── Source data
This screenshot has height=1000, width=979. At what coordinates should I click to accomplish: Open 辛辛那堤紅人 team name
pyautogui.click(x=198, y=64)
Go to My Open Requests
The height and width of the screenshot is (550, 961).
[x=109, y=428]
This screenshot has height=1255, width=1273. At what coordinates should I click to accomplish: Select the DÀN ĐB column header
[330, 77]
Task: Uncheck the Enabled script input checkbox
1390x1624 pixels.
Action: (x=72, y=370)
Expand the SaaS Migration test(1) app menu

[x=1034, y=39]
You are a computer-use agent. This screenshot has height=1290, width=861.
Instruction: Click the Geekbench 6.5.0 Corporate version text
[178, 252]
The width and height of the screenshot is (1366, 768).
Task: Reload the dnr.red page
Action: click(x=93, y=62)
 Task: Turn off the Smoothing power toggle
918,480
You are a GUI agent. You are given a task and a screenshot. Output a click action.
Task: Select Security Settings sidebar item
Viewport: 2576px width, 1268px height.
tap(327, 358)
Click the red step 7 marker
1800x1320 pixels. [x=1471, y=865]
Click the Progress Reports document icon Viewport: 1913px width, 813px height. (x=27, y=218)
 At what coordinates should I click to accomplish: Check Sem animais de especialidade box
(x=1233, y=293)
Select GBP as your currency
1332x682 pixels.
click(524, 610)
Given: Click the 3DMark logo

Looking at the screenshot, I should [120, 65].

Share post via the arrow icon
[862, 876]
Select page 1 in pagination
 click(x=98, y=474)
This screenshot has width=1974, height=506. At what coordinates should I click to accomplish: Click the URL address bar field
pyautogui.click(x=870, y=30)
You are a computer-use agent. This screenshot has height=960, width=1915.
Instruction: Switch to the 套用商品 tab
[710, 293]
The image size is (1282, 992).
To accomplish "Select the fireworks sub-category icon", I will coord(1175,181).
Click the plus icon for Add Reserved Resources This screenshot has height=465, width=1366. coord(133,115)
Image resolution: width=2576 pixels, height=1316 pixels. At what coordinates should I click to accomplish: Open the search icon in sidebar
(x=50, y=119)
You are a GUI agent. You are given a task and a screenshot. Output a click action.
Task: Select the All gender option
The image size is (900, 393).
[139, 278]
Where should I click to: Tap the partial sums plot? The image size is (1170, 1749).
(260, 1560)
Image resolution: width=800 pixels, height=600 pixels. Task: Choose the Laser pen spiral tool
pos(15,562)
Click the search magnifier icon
────
All lines from the one containing "Click the plus" down to the final line above are to be restated word for word; leave out the rest.

Click the plus icon for Add Reserved Resources This screenshot has height=465, width=1366. coord(133,115)
Image resolution: width=2576 pixels, height=1316 pixels. At what coordinates should I click to accomplish: Open the search icon in sidebar
(x=50, y=119)
You are a GUI agent. You are given a task and a screenshot. Output a click action.
Task: Select the All gender option
The image size is (900, 393).
[139, 278]
Where should I click to: Tap the partial sums plot? The image size is (1170, 1749).
(260, 1560)
Image resolution: width=800 pixels, height=600 pixels. Task: Choose the Laser pen spiral tool
pos(15,562)
Click the search magnifier icon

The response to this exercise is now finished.